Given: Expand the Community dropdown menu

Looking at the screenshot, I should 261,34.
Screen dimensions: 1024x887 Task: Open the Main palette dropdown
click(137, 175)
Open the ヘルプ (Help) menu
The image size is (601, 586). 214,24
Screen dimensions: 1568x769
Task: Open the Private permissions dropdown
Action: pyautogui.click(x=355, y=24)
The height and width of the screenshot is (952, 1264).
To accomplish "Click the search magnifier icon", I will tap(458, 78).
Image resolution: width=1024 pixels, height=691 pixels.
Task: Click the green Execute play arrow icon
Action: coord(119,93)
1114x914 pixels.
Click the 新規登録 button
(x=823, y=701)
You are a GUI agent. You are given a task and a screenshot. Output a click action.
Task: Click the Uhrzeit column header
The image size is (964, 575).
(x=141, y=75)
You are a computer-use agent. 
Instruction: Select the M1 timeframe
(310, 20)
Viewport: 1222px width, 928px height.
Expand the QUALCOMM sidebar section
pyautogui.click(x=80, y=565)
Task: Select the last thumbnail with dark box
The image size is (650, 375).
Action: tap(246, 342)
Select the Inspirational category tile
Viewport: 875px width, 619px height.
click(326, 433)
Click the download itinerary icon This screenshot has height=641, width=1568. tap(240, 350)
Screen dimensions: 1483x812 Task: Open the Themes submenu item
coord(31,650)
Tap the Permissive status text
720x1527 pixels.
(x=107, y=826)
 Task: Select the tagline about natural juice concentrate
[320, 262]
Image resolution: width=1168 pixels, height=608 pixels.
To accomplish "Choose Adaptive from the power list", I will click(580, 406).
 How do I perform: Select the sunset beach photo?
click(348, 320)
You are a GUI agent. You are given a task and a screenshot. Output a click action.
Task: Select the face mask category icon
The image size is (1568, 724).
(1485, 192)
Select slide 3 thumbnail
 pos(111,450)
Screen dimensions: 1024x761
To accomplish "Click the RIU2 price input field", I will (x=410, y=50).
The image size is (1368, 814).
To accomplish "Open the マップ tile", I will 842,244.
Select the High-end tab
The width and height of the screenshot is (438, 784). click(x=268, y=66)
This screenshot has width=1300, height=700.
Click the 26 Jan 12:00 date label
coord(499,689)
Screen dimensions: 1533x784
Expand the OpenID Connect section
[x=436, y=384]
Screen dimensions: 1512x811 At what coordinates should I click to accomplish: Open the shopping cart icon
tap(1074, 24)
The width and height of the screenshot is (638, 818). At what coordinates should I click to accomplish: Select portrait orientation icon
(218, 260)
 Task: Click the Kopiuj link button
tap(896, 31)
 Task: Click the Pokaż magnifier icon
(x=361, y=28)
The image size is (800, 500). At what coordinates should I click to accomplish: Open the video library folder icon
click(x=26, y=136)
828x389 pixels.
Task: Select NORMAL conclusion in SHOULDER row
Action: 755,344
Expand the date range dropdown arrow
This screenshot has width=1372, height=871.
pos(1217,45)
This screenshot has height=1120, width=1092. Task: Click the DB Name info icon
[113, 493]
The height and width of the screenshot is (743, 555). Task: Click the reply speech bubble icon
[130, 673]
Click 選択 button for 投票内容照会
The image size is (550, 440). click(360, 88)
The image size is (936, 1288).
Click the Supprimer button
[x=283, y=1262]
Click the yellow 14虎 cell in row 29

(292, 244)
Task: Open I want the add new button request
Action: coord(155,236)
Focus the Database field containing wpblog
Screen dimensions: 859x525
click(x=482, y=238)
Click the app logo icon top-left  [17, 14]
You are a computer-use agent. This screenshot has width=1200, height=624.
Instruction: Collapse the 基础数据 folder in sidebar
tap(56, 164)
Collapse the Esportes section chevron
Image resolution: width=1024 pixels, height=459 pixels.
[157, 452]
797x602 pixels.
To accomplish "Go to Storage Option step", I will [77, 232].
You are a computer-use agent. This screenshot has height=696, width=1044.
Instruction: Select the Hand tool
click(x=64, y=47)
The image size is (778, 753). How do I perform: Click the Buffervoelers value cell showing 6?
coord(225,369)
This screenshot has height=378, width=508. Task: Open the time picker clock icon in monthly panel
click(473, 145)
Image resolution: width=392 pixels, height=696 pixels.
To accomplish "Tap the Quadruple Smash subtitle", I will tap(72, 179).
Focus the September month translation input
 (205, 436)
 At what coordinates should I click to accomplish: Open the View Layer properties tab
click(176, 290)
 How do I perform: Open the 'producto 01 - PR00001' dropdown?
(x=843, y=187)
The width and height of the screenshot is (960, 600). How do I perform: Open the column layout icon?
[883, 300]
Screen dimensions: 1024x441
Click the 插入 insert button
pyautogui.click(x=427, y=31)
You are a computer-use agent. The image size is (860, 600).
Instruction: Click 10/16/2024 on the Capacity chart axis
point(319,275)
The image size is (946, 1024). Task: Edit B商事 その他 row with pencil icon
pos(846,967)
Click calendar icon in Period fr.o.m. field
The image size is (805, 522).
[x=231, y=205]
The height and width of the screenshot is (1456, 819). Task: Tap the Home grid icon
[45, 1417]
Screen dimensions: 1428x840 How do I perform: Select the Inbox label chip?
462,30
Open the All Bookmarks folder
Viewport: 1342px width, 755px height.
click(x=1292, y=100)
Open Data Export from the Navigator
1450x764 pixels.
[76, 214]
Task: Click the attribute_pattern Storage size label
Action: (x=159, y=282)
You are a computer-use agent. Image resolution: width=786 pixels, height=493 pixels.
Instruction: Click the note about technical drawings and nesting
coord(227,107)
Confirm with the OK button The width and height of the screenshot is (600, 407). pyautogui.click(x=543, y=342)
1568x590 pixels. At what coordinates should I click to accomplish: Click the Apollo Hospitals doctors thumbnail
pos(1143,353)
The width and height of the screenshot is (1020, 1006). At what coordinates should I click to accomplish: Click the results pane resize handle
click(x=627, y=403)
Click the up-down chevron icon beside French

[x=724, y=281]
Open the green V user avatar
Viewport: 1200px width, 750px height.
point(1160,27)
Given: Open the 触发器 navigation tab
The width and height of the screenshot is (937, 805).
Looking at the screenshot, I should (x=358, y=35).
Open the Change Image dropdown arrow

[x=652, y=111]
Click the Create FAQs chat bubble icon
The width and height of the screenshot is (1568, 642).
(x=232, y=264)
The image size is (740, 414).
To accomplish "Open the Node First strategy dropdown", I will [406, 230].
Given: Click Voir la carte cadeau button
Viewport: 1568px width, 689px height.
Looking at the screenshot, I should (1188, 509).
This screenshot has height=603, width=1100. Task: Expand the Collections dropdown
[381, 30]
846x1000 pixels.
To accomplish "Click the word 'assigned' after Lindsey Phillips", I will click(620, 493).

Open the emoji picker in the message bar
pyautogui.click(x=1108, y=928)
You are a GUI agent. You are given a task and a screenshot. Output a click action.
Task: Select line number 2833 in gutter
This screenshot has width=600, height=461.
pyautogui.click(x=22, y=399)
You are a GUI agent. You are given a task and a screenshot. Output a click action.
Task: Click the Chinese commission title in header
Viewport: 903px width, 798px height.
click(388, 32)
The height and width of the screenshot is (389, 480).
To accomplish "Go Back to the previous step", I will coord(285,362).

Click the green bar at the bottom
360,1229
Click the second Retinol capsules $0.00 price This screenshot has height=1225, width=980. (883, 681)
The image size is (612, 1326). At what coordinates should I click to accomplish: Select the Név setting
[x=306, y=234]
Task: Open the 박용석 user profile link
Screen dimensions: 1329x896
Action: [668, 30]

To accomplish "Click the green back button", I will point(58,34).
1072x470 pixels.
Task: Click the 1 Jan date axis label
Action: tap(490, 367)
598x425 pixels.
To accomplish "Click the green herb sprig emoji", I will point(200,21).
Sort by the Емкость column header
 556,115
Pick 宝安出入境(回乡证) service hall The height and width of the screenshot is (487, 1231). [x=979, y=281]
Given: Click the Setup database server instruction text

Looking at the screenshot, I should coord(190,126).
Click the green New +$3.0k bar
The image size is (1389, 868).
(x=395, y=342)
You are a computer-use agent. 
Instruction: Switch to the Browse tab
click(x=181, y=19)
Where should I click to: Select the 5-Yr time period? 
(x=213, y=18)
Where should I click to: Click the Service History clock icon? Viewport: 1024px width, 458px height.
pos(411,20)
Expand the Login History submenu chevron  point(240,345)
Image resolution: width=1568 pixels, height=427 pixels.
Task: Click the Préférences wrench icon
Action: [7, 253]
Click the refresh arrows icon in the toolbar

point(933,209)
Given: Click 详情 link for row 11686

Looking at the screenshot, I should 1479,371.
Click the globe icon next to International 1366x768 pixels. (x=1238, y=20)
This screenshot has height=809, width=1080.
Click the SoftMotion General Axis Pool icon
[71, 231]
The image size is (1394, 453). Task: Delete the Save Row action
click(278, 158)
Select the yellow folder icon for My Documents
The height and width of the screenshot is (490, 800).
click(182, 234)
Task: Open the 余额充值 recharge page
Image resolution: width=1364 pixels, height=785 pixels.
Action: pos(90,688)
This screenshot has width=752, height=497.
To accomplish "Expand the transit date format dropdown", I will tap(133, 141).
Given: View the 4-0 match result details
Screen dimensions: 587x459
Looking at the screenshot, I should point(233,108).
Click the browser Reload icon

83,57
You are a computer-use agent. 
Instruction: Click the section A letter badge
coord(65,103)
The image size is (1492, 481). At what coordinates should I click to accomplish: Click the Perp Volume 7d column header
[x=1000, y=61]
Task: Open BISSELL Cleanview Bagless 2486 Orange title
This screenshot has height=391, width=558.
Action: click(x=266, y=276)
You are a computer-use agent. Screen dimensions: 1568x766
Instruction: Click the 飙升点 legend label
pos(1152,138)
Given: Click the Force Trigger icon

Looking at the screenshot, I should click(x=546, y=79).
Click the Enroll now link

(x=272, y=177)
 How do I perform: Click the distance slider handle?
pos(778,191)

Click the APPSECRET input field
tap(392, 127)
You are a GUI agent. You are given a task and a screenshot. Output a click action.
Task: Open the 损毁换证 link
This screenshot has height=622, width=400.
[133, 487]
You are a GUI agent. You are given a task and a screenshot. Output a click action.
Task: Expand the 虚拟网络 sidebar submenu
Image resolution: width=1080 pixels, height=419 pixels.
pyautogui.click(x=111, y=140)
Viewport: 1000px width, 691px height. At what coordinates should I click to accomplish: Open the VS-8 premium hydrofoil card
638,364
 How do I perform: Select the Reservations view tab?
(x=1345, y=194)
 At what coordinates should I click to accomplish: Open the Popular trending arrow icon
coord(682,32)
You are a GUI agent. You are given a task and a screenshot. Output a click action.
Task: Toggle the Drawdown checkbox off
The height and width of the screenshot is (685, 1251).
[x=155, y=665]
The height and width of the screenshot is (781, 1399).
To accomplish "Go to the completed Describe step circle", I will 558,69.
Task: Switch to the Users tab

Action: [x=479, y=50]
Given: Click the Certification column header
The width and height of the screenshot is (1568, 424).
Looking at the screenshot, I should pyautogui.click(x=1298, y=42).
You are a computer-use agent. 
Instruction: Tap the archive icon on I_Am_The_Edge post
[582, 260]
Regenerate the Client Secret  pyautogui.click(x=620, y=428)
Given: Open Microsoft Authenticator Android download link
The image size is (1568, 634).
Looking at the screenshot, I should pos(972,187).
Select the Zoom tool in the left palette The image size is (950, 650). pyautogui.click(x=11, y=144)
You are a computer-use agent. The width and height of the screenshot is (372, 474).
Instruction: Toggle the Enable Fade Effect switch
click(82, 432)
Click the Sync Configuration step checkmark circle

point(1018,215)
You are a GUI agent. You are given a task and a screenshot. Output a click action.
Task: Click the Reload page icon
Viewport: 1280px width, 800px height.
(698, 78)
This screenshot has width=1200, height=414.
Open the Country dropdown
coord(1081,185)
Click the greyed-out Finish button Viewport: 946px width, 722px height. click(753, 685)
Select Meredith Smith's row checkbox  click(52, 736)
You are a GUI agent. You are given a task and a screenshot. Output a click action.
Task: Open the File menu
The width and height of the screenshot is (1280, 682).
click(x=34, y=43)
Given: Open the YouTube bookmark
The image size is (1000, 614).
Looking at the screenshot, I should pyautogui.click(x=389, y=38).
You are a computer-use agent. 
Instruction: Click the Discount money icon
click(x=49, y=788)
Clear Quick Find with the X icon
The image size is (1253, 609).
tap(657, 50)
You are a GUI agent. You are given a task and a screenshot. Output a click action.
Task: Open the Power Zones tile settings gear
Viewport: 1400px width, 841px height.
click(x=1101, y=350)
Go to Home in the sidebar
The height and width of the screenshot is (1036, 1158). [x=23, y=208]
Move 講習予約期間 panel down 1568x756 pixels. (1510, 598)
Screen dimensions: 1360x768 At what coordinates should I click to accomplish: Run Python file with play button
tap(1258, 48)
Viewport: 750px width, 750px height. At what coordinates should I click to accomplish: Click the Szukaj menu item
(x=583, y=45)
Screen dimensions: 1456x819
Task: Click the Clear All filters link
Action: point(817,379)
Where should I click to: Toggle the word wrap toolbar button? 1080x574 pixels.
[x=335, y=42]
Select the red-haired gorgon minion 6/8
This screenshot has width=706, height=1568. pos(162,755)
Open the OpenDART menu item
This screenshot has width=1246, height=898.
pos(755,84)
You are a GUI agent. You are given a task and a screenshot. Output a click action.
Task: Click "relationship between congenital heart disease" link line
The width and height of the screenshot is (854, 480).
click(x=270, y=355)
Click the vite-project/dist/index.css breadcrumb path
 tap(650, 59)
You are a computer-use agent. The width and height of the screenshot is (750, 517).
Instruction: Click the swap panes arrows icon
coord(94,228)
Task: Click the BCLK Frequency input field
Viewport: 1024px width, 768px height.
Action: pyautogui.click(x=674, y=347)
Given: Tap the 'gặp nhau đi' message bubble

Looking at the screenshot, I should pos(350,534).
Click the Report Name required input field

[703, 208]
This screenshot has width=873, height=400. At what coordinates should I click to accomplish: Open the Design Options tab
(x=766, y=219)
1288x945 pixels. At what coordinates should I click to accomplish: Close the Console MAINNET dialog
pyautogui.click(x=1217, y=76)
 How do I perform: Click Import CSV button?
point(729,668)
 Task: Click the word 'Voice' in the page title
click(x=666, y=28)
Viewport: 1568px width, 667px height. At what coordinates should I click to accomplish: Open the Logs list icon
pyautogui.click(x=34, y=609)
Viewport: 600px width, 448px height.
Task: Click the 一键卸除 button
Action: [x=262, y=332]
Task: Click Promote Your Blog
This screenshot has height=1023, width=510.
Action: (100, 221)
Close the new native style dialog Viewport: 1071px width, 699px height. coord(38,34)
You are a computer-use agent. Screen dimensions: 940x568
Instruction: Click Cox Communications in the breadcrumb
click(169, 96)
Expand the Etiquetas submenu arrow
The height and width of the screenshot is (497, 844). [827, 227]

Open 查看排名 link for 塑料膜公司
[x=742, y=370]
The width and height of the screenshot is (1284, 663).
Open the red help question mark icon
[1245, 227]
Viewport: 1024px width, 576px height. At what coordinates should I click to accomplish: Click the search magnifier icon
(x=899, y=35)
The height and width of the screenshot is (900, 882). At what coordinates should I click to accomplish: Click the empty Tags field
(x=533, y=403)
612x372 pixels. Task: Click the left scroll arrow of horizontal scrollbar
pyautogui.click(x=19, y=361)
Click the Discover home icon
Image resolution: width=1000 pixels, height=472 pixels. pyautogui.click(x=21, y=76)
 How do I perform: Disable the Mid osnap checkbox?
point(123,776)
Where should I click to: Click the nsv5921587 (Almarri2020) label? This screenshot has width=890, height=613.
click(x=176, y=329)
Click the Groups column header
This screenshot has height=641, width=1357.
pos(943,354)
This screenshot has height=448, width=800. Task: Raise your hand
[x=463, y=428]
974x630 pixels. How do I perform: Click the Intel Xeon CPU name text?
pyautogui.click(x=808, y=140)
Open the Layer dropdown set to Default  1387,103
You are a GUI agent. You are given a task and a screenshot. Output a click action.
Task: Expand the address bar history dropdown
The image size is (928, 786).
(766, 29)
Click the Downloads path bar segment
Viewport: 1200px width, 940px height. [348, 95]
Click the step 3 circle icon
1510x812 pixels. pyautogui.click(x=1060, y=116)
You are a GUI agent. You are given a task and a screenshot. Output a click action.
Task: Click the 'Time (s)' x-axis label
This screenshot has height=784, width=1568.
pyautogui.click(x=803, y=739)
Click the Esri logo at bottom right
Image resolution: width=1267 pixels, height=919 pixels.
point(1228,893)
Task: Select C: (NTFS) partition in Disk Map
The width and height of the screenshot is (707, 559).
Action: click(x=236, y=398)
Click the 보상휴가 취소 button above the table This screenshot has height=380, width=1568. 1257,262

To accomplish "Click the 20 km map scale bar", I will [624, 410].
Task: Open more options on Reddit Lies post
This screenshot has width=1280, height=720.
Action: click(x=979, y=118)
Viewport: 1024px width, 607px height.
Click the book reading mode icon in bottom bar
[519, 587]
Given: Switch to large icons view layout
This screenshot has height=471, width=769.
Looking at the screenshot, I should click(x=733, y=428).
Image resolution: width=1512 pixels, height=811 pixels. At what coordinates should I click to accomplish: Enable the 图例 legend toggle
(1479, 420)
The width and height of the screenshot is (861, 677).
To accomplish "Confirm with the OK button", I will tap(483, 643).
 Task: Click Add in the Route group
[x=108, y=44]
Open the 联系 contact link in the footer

++++++++

* [Work instruction]
Check each line of the records above for "Confirm", and copy those that have it.

* [Solution to this problem]
Confirm with the OK button The width and height of the screenshot is (600, 407). pyautogui.click(x=543, y=342)
To accomplish "Confirm with the OK button", I will tap(483, 643).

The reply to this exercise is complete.